PROMPT:
Locate each line in the listing below that contains the string "field" and copy those lines. The match is case-sensitive.

Interface element records:

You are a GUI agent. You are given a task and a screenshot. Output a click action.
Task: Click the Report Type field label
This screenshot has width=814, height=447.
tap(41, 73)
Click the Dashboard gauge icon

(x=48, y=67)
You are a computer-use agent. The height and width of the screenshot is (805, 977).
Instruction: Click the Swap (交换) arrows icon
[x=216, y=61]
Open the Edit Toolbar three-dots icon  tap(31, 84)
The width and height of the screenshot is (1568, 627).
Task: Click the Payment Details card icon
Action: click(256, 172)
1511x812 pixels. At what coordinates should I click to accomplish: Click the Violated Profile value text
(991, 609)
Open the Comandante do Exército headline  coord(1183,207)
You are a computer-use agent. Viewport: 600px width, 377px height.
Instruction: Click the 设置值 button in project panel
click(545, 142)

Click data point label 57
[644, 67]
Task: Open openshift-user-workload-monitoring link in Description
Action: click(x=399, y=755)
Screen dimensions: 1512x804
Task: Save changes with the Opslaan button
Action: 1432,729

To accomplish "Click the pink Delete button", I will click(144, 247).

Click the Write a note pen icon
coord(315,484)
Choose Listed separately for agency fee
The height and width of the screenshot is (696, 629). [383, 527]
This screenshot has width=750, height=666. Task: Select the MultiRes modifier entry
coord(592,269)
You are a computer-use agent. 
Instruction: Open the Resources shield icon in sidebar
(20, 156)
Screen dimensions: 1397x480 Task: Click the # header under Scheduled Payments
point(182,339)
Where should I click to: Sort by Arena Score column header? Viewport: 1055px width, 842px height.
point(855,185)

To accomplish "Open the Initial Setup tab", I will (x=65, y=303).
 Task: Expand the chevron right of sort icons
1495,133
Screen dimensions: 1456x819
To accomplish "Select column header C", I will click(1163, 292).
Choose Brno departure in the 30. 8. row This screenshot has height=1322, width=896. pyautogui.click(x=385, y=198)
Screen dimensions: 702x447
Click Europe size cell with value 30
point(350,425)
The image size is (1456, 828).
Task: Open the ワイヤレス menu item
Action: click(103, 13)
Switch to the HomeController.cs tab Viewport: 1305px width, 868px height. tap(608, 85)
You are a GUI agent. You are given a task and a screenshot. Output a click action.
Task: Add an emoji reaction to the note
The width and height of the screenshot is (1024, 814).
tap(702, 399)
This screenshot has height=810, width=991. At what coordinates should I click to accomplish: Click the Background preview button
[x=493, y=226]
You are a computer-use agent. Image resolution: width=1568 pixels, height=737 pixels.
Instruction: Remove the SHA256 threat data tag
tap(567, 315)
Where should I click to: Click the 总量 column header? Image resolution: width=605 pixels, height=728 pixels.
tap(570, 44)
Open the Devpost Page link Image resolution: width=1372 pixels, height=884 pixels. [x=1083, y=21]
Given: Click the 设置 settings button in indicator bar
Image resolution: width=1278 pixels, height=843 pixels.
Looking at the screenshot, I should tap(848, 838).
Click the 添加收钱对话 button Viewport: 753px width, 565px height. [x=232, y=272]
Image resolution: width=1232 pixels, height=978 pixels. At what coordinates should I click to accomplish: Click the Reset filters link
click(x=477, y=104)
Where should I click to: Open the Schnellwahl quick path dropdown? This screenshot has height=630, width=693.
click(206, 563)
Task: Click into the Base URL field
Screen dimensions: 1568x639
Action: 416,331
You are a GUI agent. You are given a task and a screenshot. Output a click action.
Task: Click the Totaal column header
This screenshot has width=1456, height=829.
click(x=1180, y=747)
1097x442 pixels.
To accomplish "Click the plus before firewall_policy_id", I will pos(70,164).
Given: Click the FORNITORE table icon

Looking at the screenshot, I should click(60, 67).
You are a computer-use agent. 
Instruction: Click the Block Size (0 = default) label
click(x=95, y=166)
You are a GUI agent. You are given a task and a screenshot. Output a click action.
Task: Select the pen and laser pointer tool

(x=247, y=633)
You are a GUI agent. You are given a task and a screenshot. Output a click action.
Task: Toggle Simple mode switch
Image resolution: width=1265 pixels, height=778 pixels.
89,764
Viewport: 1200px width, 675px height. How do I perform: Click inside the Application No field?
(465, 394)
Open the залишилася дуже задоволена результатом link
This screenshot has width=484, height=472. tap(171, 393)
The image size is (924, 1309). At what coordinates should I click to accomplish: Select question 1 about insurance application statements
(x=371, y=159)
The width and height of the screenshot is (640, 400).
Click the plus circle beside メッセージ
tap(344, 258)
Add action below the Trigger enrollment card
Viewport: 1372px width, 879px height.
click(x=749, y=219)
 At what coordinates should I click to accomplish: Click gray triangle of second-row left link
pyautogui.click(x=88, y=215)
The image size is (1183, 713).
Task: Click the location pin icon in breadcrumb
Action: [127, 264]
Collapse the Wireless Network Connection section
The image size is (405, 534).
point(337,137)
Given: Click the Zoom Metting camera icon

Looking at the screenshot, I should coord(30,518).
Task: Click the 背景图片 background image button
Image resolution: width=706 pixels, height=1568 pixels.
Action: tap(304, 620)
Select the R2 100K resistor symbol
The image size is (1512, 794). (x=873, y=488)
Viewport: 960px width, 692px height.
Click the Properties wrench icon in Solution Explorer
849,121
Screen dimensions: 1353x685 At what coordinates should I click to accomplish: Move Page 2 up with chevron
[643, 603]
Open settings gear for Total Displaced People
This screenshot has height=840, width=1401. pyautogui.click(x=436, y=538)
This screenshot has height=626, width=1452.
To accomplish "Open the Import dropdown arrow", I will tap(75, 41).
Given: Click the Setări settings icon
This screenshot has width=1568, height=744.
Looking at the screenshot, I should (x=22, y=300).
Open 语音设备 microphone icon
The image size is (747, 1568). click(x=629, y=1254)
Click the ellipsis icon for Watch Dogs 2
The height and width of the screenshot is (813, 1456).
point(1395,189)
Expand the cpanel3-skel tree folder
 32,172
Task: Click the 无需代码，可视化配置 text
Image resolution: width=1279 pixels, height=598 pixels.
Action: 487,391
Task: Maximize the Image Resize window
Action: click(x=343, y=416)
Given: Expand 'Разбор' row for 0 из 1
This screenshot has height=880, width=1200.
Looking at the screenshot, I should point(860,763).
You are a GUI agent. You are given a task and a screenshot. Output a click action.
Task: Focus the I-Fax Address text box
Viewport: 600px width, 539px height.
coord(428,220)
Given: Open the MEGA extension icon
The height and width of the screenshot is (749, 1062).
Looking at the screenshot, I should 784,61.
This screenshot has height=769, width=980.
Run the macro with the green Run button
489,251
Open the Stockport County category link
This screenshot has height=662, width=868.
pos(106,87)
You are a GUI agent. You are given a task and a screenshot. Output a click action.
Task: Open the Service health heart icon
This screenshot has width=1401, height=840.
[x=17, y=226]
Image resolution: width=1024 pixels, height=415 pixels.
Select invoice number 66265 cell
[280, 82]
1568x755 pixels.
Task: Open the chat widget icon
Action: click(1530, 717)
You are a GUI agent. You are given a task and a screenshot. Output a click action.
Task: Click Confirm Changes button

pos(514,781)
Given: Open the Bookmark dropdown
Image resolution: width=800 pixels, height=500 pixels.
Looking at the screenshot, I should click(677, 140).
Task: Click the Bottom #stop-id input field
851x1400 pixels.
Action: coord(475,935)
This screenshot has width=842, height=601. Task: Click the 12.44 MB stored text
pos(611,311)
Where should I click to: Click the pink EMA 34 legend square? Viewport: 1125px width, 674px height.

THE COMPLETED TASK:
Task: Click the Report Type field label
Task: Click into the Base URL field
Viewport: 1200px width, 675px height. How do I perform: Click inside the Application No field?
Task: Click the Bottom #stop-id input field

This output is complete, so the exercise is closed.